Nie Dong, Cao Xiaohuan, Gao Yaozong, Wang Li, Shen Dinggang
Department of Radiology and BRIC, University of North Carolina at Chapel Hill, Chapel Hill, USA.
Department of Computer Science, University of North Carolina at Chapel Hill, Chapel Hill, USA.
Deep Learn Data Label Med Appl (2016). 2016;2016:170-178. doi: 10.1007/978-3-319-46976-8_18. Epub 2016 Sep 27.

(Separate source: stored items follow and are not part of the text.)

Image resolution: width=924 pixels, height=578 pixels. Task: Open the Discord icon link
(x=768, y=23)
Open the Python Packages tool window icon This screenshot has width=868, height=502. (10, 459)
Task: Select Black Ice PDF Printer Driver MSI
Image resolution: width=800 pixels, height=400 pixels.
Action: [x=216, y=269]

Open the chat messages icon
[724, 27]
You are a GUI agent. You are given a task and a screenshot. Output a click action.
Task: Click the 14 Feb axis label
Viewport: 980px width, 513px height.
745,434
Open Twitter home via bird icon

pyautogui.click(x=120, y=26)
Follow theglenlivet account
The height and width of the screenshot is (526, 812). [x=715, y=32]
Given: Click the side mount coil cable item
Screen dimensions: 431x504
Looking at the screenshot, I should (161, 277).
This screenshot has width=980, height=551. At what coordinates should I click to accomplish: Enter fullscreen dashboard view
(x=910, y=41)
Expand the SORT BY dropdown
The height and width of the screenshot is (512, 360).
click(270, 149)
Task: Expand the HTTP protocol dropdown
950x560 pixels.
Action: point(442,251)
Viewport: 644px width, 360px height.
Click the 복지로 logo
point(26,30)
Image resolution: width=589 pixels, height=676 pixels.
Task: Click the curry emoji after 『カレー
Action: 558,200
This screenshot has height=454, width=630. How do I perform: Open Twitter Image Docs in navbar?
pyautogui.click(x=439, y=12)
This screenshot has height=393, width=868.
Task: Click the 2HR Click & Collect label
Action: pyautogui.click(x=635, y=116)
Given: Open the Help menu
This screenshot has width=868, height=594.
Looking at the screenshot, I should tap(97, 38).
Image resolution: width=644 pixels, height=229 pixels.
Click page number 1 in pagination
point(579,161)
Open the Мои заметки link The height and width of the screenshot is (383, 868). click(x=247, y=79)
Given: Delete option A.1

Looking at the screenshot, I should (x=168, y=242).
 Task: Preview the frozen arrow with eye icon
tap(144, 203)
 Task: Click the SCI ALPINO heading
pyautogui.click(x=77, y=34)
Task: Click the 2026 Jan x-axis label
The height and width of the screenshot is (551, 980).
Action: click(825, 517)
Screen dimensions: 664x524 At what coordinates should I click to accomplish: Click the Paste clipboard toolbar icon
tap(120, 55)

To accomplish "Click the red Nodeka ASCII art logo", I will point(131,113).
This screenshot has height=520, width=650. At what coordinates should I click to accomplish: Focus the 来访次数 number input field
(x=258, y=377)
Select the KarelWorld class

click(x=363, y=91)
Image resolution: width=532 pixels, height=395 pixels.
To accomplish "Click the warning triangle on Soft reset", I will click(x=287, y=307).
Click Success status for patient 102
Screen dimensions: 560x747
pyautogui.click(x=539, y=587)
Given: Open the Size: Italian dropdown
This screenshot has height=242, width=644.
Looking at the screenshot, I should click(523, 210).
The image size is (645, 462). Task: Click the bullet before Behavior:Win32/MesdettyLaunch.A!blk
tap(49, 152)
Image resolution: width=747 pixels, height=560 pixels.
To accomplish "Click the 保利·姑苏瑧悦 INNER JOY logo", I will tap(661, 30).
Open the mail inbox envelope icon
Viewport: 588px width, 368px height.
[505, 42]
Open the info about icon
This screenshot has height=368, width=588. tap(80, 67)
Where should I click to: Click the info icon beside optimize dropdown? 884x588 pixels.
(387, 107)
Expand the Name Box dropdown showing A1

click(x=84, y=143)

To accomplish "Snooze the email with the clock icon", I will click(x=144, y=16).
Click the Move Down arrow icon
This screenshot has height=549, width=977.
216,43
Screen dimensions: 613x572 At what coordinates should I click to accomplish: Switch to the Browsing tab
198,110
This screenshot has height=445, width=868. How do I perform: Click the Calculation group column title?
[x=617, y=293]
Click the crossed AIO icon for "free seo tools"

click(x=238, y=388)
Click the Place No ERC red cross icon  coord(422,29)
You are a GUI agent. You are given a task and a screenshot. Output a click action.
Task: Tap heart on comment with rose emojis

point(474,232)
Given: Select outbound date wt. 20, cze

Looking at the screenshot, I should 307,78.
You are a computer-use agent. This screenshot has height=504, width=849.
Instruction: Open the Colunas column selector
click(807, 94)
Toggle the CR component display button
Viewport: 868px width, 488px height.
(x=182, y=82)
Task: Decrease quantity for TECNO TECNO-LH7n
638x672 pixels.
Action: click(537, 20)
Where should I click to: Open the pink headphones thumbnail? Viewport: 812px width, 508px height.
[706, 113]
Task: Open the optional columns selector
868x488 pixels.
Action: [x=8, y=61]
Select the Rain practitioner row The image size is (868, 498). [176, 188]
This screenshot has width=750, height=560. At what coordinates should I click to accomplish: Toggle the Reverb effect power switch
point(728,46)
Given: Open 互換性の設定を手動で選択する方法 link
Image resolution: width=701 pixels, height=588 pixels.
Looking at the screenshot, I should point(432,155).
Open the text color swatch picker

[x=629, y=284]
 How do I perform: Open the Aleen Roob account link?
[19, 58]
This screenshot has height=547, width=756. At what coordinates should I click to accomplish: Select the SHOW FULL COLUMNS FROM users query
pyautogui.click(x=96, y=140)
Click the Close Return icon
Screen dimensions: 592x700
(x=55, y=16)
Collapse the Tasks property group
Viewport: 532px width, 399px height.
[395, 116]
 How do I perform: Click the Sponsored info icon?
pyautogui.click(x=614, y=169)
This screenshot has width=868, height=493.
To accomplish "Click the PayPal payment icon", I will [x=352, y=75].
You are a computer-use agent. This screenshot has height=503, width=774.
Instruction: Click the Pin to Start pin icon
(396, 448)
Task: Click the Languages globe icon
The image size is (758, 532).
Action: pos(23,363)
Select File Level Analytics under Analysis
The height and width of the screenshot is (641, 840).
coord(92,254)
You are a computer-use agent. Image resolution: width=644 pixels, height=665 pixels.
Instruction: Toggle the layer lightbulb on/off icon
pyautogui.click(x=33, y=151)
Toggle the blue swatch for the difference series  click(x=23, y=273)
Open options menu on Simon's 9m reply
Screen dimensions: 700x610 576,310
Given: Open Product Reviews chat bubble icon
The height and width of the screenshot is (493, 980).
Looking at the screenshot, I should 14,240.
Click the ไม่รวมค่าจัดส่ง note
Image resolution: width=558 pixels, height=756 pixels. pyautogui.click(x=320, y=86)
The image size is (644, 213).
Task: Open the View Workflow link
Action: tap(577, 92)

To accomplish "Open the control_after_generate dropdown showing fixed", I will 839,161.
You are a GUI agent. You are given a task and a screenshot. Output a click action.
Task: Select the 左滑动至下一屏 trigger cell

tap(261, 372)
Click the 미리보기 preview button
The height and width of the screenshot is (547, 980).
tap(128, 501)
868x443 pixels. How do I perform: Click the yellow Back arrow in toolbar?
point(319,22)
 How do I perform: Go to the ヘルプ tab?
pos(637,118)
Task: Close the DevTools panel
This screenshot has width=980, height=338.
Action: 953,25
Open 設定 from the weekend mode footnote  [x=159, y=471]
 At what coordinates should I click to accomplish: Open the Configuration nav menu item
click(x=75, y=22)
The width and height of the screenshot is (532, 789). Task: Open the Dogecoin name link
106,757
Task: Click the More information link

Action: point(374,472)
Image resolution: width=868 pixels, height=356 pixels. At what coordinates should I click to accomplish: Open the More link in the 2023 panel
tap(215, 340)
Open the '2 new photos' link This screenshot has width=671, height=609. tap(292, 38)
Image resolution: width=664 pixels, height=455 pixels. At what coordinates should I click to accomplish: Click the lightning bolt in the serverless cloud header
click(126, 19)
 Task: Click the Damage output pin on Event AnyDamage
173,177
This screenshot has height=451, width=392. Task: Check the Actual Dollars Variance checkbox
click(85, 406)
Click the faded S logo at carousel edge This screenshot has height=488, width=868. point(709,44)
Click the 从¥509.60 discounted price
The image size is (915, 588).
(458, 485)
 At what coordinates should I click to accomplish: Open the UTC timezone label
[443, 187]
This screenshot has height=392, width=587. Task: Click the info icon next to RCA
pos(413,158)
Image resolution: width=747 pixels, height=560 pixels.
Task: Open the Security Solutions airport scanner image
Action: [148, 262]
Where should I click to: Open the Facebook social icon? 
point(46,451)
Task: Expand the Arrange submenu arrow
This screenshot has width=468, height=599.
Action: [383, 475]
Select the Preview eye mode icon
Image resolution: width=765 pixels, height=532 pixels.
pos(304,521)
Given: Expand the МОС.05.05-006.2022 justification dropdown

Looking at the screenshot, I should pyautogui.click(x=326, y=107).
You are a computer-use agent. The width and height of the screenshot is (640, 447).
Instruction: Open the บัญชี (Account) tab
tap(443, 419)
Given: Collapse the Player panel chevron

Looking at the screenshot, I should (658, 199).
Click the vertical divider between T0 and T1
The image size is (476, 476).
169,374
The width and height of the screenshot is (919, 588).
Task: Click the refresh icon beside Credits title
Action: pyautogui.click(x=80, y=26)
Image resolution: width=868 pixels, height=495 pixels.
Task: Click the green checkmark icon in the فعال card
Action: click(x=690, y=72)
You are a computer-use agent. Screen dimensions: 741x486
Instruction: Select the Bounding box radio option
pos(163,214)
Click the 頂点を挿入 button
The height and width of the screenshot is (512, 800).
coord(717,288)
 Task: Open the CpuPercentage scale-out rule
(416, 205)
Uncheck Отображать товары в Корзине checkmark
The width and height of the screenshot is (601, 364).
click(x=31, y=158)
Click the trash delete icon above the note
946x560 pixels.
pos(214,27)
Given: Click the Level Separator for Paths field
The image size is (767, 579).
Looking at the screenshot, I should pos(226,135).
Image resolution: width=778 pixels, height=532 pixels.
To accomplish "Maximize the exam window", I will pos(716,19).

Computed tomography (CT) is critical for various clinical applications, e.g., radiotherapy treatment planning and also PET attenuation correction. However, CT exposes radiation during CT imaging, which may cause side effects to patients. Compared to CT, magnetic resonance imaging (MRI) is much safer and does not involve any radiation. Therefore, recently researchers are greatly motivated to estimate CT image from its corresponding MR image of the same subject for the case of radiotherapy planning. In this paper, we propose a 3D deep learning based method to address this challenging problem. Specifically, a 3D fully convolutional neural network (FCN) is adopted to learn an end-to-end nonlinear mapping from MR image to CT image. Compared to the conventional convolutional neural network (CNN), FCN generates structured output and can better preserve the neighborhood information in the predicted CT image. We have validated our method in a real pelvic CT/MRI dataset. Experimental results show that our method is accurate and robust for predicting CT image from MRI image, and also outperforms three state-of-the-art methods under comparison. In addition, the parameters, such as network depth and activation function, are extensively studied to give an insight for deep learning based regression tasks in our application.
计算机断层扫描(CT)在各种临床应用中至关重要,例如放射治疗计划以及正电子发射断层扫描(PET)衰减校正。然而,CT成像过程中会产生辐射,这可能会给患者带来副作用。与CT相比,磁共振成像(MRI)要安全得多,且不涉及任何辐射。因此,最近在放射治疗计划的情况下,研究人员受到极大激励,试图从同一受试者的相应MR图像估计CT图像。在本文中,我们提出了一种基于3D深度学习的方法来解决这一具有挑战性的问题。具体而言,采用3D全卷积神经网络(FCN)来学习从MR图像到CT图像的端到端非线性映射。与传统卷积神经网络(CNN)相比,FCN生成结构化输出,并且能够在预测的CT图像中更好地保留邻域信息。我们已在真实的盆腔CT/MRI数据集中验证了我们的方法。实验结果表明,我们的方法在从MRI图像预测CT图像方面准确且稳健,并且在比较中也优于三种最先进的方法。此外,我们还对网络深度和激活函数等参数进行了广泛研究,以便为我们应用中基于深度学习的回归任务提供见解。